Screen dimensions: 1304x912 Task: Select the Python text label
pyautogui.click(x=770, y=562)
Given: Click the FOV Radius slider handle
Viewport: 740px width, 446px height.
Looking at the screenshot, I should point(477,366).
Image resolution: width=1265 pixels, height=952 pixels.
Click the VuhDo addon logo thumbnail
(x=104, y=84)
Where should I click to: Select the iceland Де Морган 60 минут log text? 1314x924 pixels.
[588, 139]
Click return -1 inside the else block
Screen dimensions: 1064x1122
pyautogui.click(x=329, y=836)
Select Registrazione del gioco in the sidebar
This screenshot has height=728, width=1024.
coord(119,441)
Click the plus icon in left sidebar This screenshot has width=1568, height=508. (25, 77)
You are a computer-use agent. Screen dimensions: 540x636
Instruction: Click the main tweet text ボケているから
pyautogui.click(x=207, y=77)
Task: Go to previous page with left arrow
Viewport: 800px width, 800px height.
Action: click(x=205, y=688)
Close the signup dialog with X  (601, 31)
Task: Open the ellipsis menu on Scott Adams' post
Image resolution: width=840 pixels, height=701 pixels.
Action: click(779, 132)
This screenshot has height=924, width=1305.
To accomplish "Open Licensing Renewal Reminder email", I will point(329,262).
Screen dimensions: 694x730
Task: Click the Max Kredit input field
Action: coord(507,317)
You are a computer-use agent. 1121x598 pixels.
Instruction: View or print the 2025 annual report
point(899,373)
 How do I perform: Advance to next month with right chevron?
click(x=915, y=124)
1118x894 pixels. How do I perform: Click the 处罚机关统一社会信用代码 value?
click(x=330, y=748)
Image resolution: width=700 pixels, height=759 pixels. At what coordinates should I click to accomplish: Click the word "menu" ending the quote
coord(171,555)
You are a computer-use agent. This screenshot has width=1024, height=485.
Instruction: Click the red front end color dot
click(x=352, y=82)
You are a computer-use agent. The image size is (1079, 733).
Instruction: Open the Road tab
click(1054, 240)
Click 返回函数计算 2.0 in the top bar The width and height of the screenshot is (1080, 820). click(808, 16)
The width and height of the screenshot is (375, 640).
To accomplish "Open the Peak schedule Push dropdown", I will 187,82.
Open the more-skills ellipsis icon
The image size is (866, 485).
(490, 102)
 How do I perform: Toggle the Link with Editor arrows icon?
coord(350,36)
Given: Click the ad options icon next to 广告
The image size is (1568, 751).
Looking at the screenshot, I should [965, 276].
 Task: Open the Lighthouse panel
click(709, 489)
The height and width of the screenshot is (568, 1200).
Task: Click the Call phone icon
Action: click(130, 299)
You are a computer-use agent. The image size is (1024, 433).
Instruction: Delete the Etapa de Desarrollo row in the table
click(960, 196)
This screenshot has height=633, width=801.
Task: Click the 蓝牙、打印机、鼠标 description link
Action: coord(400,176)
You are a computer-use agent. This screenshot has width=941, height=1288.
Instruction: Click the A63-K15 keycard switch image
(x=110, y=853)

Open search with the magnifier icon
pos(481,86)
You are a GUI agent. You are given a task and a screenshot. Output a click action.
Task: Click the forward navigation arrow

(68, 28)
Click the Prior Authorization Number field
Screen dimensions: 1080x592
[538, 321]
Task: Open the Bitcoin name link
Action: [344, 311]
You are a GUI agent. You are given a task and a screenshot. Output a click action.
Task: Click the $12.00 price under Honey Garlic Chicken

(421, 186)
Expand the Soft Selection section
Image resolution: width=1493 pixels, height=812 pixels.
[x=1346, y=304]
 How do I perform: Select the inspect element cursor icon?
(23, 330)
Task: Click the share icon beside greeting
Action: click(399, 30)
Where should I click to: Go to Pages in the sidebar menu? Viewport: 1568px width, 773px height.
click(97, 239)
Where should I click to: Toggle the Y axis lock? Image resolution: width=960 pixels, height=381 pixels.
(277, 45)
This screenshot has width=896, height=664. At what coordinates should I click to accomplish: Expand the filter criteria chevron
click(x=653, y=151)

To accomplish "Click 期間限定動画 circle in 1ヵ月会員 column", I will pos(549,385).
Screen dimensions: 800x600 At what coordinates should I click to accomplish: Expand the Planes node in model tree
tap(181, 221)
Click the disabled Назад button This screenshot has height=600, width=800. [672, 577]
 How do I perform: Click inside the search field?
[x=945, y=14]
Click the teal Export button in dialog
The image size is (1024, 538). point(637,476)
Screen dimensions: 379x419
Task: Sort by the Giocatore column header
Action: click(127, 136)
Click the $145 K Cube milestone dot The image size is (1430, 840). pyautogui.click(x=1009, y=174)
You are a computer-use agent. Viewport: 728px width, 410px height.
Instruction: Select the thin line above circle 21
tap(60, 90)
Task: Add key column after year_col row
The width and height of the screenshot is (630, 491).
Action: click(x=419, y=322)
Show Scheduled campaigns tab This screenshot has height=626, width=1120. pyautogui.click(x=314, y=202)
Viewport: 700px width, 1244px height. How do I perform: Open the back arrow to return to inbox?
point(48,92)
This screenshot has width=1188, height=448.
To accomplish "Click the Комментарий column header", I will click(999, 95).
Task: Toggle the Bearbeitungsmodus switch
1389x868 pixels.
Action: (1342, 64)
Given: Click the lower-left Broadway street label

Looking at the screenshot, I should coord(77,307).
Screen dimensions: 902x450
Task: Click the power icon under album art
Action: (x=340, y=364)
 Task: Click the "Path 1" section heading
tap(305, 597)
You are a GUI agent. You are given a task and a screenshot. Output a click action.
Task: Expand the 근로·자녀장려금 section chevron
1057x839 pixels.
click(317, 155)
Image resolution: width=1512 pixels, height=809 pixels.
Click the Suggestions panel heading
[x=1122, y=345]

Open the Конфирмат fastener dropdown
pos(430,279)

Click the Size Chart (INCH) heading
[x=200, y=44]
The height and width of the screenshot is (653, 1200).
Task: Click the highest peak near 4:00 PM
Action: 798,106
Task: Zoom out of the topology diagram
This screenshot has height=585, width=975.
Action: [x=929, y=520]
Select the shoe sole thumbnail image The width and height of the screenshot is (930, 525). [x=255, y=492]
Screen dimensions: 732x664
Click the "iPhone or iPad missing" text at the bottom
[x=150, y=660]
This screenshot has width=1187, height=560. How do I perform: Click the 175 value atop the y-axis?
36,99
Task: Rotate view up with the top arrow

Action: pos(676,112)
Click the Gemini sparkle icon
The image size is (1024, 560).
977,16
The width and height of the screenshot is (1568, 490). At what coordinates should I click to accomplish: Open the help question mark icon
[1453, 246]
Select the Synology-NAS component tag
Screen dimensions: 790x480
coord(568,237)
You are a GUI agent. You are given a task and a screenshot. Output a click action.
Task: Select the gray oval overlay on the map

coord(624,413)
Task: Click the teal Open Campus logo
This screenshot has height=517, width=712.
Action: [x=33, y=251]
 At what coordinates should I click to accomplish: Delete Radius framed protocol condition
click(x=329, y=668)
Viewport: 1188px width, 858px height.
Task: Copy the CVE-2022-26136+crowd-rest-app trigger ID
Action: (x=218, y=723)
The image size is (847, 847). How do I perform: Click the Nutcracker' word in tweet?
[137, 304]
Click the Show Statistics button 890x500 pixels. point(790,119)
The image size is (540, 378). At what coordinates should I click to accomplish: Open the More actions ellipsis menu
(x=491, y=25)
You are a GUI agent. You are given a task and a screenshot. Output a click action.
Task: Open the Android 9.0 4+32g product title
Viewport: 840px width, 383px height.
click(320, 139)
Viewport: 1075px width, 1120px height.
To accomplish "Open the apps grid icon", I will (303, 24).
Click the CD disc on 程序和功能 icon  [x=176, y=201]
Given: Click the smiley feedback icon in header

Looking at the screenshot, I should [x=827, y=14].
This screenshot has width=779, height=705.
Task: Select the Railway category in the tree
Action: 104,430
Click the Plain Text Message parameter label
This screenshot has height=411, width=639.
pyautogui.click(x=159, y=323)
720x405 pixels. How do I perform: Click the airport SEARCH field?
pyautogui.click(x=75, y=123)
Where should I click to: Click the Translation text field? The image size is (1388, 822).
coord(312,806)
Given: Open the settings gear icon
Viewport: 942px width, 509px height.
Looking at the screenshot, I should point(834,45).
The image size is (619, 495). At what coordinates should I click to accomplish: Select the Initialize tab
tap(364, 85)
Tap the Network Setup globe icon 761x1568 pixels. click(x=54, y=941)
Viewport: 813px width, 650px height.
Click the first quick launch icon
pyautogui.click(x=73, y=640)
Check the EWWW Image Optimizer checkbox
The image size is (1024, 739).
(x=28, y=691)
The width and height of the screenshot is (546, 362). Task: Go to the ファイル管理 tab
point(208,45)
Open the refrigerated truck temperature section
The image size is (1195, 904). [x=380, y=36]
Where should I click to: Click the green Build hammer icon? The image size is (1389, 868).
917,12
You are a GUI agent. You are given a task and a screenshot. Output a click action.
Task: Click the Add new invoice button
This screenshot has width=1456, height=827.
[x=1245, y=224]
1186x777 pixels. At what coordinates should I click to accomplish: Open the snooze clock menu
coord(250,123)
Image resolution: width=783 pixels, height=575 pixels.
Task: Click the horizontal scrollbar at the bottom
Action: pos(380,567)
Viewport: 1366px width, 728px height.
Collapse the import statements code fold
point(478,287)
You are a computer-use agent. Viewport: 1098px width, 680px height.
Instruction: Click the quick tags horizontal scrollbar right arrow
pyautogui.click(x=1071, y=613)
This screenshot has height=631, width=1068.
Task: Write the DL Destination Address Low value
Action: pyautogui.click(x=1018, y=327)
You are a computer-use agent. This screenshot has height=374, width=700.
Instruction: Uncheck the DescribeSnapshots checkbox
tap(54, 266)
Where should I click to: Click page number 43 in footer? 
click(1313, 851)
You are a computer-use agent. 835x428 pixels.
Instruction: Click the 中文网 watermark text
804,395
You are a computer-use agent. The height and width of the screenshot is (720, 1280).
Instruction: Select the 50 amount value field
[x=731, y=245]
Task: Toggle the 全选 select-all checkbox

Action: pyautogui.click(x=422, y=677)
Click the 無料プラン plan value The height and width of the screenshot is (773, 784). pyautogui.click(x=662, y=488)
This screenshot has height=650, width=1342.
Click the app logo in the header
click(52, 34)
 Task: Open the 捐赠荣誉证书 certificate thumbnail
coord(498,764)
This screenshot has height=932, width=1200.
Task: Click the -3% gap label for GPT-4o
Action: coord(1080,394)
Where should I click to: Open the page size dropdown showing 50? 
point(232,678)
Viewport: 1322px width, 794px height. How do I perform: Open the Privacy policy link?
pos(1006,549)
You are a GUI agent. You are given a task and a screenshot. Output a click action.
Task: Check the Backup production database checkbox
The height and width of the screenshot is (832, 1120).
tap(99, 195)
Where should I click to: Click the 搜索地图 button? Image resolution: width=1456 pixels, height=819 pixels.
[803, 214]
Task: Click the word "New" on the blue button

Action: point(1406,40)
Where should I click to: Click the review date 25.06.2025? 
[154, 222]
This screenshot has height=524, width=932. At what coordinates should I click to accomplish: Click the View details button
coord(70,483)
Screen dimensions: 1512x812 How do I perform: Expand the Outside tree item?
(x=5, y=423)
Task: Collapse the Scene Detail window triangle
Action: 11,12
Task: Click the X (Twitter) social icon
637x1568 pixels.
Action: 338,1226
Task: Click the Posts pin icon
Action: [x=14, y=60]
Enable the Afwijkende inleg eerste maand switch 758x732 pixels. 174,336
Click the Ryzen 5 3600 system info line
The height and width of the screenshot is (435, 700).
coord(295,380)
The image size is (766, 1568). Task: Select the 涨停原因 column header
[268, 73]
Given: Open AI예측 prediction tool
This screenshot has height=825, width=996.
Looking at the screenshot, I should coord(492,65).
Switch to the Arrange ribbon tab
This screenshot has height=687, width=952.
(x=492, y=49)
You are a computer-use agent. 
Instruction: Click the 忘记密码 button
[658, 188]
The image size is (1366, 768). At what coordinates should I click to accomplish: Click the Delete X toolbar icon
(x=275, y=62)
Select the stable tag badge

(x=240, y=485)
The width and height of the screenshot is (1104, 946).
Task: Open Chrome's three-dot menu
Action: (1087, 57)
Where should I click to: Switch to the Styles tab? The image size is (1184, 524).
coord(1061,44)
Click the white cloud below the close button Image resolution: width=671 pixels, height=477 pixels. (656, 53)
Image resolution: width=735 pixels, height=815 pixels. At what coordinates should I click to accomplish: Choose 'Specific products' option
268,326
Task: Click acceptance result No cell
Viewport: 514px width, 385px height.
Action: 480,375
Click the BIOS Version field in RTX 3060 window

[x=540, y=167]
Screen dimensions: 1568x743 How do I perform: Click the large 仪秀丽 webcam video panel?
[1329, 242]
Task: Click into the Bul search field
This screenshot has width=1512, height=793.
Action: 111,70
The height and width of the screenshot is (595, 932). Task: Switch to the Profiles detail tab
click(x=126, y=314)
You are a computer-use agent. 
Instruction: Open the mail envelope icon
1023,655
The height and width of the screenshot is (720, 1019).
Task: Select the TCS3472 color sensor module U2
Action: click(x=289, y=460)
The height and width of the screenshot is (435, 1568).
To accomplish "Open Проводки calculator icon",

=-=-=

* _Task statement_
Of all the entries above, repeat only the lines from the line that has "Screen dimensions: 1568x743" to the line that has "The height and width of the screenshot is (435, 1568).", both lines included, exactly.

* _Solution to this problem_
Screen dimensions: 1568x743 How do I perform: Click the large 仪秀丽 webcam video panel?
[1329, 242]
Task: Click into the Bul search field
This screenshot has width=1512, height=793.
Action: 111,70
The height and width of the screenshot is (595, 932). Task: Switch to the Profiles detail tab
click(x=126, y=314)
You are a computer-use agent. 
Instruction: Open the mail envelope icon
1023,655
The height and width of the screenshot is (720, 1019).
Task: Select the TCS3472 color sensor module U2
Action: click(x=289, y=460)
The height and width of the screenshot is (435, 1568).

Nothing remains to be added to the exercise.